Dès la Phénoménologie de la perception, Merleau-Ponty écrit :
Un roman, un poème, un tableau, un morceau de musique sont des individus, c’est-à-dire des êtres où l’on ne peut distinguer l’expression de l’exprimé, dont le sens n’est accessible que par un contact direct.
Une œuvre d’art est douée d’une unité organique et sa signification est inséparable de sa matière, de la manière dont elle travaille les apparences et rend compte de notre sensibilité.
Merleau-Ponty prolonge ces réflexions dans Le doute de Cézanne (1948) :
L’art n'est ni une imitation, ni d’ailleurs une fabrication suivant les vœux de l’instinct ou du bon goût. C’est une opération d’expression.
Par quoi Merleau-Ponty entend que l’art, au lieu de suivre notre perception ordinaire des choses, fondée sur l’habitude et sur une vision intellectualiste, qui tient le monde à distance et le considère comme fait d’objets qui existent en eux-mêmes et distincts, nous replonge dans « la vibration des apparences qui est le berceau des choses ». Il nous introduit au stade primordial de la perception où :
- les différents sens sont mêlés (synesthésie) ;
- les contours des objets ne sont pas distincts, mais flous et assurés par des transitions insensibles ;
- les apparences prennent sens par rapport à un corps qui les regarde et s’oriente dans l’espace.
Dans L’Œil et l'esprit, Merleau-Ponty montera comment l’art est capable de lever les dualismes :
- celui du sujet de la vision et de l’objet de la vision, en insistant sur l’unité du vu et du voyant ;
- celui du toucher et de la vision, en insistant sur les qualités tactiles des apparences visuelles ;
- celui du corps et de l’esprit : le sens est toujours incarné en peinture.

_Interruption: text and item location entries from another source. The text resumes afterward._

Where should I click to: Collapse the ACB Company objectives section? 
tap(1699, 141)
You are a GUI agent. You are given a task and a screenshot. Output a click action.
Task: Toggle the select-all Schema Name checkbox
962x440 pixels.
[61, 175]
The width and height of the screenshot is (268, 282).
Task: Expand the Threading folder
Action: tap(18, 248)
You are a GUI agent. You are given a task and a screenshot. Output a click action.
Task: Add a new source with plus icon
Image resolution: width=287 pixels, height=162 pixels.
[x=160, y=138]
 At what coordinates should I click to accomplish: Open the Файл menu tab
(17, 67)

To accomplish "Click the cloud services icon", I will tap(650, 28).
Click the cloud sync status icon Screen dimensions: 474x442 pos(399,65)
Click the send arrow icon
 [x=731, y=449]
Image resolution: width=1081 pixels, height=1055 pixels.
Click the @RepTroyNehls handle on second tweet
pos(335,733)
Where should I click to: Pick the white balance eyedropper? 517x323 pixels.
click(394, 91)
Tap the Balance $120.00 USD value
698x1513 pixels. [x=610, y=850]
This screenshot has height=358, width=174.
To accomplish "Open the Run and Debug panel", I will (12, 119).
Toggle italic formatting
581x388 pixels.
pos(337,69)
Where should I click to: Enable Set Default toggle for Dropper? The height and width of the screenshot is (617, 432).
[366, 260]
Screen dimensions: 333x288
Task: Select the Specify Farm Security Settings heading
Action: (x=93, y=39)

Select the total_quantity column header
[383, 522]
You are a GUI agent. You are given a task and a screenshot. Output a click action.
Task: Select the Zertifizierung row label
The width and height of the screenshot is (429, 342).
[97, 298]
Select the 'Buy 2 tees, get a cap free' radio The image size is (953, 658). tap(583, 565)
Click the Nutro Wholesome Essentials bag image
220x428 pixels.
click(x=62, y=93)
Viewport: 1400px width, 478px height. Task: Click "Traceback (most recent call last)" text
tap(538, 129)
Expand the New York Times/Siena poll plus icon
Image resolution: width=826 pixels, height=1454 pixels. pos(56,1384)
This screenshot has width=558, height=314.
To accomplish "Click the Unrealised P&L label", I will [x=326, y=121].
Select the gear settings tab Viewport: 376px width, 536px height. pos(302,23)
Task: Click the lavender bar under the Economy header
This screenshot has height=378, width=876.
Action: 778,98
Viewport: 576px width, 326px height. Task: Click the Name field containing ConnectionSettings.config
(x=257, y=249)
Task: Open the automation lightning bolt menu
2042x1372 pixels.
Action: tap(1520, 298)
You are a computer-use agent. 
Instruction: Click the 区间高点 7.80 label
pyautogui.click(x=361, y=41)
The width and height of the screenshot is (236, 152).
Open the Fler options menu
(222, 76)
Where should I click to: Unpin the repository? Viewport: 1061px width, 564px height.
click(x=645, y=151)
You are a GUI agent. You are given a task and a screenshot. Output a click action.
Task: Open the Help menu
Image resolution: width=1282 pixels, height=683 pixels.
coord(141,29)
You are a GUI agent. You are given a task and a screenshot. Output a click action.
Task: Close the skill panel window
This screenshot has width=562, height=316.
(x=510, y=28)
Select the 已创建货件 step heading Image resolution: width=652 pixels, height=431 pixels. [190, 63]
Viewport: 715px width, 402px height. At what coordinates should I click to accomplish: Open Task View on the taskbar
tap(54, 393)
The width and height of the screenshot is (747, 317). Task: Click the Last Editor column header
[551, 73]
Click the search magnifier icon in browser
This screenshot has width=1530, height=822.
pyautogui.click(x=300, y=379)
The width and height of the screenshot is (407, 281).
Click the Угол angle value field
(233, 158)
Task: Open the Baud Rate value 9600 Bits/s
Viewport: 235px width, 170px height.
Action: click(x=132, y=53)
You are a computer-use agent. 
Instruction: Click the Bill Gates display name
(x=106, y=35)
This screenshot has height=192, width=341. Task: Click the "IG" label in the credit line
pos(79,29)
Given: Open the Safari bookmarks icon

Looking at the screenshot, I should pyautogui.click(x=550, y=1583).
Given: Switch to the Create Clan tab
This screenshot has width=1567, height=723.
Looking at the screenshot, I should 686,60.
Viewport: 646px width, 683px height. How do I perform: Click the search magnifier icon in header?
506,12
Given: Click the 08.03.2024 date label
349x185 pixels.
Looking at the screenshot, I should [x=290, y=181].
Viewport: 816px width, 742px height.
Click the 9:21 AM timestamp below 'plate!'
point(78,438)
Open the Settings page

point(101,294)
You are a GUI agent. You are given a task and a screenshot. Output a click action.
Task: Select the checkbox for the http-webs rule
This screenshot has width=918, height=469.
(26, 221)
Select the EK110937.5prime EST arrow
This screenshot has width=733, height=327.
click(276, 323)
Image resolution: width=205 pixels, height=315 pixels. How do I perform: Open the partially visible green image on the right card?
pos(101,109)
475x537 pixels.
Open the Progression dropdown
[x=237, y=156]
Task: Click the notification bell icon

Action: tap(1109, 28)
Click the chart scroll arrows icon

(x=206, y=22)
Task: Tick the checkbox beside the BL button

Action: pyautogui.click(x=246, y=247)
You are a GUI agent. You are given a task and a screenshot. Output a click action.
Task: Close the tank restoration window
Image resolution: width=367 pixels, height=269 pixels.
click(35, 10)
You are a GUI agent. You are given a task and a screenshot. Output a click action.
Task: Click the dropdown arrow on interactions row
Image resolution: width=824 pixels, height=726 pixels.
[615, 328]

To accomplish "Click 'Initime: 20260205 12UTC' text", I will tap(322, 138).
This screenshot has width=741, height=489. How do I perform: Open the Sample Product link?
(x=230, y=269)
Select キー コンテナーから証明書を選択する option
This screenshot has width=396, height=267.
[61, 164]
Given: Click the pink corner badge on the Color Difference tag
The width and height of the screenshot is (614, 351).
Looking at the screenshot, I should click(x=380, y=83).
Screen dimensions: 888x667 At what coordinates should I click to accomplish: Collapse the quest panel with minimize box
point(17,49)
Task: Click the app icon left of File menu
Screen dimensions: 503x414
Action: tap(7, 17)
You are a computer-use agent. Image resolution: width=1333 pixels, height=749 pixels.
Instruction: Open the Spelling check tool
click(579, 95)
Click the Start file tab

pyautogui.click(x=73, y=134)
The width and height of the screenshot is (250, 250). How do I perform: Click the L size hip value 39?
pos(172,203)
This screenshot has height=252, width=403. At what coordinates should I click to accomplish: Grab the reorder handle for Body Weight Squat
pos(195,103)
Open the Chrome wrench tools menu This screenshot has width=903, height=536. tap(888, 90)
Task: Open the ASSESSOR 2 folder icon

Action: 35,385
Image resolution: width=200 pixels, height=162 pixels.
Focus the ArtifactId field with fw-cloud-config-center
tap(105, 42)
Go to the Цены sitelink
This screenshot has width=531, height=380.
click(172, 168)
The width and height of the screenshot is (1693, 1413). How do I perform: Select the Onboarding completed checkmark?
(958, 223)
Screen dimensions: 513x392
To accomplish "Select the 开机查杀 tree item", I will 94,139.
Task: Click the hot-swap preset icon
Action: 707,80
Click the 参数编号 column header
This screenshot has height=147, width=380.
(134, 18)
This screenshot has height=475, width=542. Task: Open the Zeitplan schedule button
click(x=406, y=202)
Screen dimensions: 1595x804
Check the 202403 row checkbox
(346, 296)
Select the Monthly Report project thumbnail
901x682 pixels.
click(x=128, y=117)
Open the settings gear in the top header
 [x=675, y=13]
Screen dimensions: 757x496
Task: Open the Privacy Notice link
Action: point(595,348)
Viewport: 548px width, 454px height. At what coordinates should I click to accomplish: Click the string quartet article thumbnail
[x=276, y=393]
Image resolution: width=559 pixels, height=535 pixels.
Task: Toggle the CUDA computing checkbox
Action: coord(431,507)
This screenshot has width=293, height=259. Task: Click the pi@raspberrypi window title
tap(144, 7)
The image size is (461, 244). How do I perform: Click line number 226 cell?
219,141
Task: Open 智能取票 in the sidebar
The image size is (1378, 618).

Merleau-Ponty repense ainsi la notion d’image au-delà de la problématique de la ressemblance : « l’imaginaire est beaucoup plus près et beaucoup plus loin de l’actuel » :
- beaucoup plus près car il met en valeur la vie de notre corps : nous voyons, selon le tableau, fonctionner les apparences sensibles ;
- beaucoup plus loin : il n’est pas une reproduction, pour l’esprit, des choses.